Until 2018, NBS was owned by the Royal Institute of British Architects (RIBA) via its RIBA Enterprises subsidiary. In June 2018, the RIBA announced it was selling a £31.8 million stake in RIBA Enterprises, to LDC, the private equity arm of Lloyds Bank. In November 2020, NBS was sold to Byggfakta Group, a Sweden-based information services provider.
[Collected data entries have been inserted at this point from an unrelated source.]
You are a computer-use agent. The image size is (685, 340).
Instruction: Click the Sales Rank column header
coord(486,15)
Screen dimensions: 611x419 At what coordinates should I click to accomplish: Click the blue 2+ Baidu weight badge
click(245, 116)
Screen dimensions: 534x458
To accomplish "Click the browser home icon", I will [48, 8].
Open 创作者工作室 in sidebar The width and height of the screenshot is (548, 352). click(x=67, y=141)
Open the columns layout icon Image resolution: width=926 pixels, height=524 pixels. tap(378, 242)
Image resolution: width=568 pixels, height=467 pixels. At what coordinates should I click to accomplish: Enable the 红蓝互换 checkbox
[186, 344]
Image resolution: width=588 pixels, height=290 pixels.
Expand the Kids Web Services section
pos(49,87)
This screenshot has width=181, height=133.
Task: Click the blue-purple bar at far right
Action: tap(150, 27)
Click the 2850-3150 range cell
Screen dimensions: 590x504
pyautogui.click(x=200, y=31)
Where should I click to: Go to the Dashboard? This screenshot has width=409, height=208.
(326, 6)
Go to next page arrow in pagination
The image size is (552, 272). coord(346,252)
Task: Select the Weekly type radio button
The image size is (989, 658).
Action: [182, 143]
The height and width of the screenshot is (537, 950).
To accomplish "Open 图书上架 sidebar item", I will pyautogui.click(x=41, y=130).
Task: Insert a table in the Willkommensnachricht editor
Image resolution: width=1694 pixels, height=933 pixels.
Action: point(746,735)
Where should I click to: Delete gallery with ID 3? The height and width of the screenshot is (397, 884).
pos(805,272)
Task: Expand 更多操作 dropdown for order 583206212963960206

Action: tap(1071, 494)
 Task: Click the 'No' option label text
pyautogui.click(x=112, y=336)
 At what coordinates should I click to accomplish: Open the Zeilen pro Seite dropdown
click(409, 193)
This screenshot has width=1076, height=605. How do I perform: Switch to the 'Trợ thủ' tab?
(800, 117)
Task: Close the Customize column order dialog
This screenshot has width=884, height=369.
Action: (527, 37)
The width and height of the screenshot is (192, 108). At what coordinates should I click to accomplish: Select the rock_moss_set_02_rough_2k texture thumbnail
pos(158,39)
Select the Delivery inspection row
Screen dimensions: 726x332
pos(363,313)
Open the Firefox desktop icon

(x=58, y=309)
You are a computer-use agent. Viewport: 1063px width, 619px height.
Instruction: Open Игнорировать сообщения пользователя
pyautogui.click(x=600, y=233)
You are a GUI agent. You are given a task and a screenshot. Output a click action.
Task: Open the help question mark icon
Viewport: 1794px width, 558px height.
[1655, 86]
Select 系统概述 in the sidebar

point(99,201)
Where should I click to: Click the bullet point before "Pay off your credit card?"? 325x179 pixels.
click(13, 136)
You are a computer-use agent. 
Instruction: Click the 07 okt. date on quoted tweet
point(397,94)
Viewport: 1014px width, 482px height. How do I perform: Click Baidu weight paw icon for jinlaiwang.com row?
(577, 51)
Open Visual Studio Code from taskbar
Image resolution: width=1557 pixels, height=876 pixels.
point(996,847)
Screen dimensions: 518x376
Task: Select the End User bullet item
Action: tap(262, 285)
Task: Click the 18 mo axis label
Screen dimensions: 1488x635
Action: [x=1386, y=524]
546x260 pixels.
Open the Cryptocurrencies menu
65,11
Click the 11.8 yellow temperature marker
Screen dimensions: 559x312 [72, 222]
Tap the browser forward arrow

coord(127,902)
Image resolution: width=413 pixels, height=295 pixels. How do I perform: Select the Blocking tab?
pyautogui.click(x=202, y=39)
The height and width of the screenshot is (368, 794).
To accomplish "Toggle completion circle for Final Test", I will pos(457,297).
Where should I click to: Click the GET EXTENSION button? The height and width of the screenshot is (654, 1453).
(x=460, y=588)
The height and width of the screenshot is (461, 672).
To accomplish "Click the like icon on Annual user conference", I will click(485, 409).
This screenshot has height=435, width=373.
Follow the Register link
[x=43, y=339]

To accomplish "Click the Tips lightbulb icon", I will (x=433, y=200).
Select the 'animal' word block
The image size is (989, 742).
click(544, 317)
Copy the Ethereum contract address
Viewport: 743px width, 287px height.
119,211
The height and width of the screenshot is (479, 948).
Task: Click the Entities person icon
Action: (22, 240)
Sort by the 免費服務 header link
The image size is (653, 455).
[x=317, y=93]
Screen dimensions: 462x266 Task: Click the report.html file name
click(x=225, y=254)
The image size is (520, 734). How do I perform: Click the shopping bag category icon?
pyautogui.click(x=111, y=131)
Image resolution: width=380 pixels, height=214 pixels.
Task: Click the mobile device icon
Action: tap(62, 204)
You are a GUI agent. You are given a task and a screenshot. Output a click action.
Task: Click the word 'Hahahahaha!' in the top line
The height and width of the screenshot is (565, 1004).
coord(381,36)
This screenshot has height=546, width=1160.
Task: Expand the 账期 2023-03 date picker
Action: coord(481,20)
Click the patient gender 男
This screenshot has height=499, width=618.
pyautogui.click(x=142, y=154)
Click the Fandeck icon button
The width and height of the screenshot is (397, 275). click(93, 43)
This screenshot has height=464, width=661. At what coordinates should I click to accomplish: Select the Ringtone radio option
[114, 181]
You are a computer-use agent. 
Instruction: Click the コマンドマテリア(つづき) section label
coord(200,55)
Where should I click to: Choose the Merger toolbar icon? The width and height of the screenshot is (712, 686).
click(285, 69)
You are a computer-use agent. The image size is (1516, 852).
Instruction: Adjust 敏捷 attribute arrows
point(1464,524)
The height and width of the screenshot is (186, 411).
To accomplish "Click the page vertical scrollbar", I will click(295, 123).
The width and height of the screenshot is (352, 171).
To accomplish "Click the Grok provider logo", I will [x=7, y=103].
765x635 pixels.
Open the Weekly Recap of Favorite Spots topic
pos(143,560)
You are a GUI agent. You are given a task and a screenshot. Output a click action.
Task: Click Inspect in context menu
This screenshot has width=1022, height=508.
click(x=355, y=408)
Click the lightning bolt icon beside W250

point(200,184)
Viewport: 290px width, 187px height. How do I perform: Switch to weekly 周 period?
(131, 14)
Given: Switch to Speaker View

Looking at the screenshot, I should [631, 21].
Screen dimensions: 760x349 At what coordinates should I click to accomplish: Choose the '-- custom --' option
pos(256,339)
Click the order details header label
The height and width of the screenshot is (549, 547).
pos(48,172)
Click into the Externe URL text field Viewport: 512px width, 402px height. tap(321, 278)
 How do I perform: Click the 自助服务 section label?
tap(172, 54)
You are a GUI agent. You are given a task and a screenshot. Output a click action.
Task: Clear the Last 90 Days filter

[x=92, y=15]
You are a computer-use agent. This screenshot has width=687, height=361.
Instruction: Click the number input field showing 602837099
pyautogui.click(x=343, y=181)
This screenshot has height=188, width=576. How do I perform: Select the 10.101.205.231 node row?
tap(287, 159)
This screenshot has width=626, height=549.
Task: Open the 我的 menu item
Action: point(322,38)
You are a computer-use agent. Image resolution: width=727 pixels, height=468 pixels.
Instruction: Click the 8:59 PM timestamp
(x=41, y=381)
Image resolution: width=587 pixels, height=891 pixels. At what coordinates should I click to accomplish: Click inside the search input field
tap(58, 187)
In early 2021 the RIBA received £113 million from the sale of its stake in NBS.

Products
NBS maintains and updates Uniclass 2015, a unified classification system for all sectors of the UK construction industry originally released in 1997.

In 2012, NBS launched the National BIM Library, featuring a range of generic and proprietary construction elements suitable for building information modeling.

In 2019 NBS released NBS Chorus, a fully online specification platform for construction.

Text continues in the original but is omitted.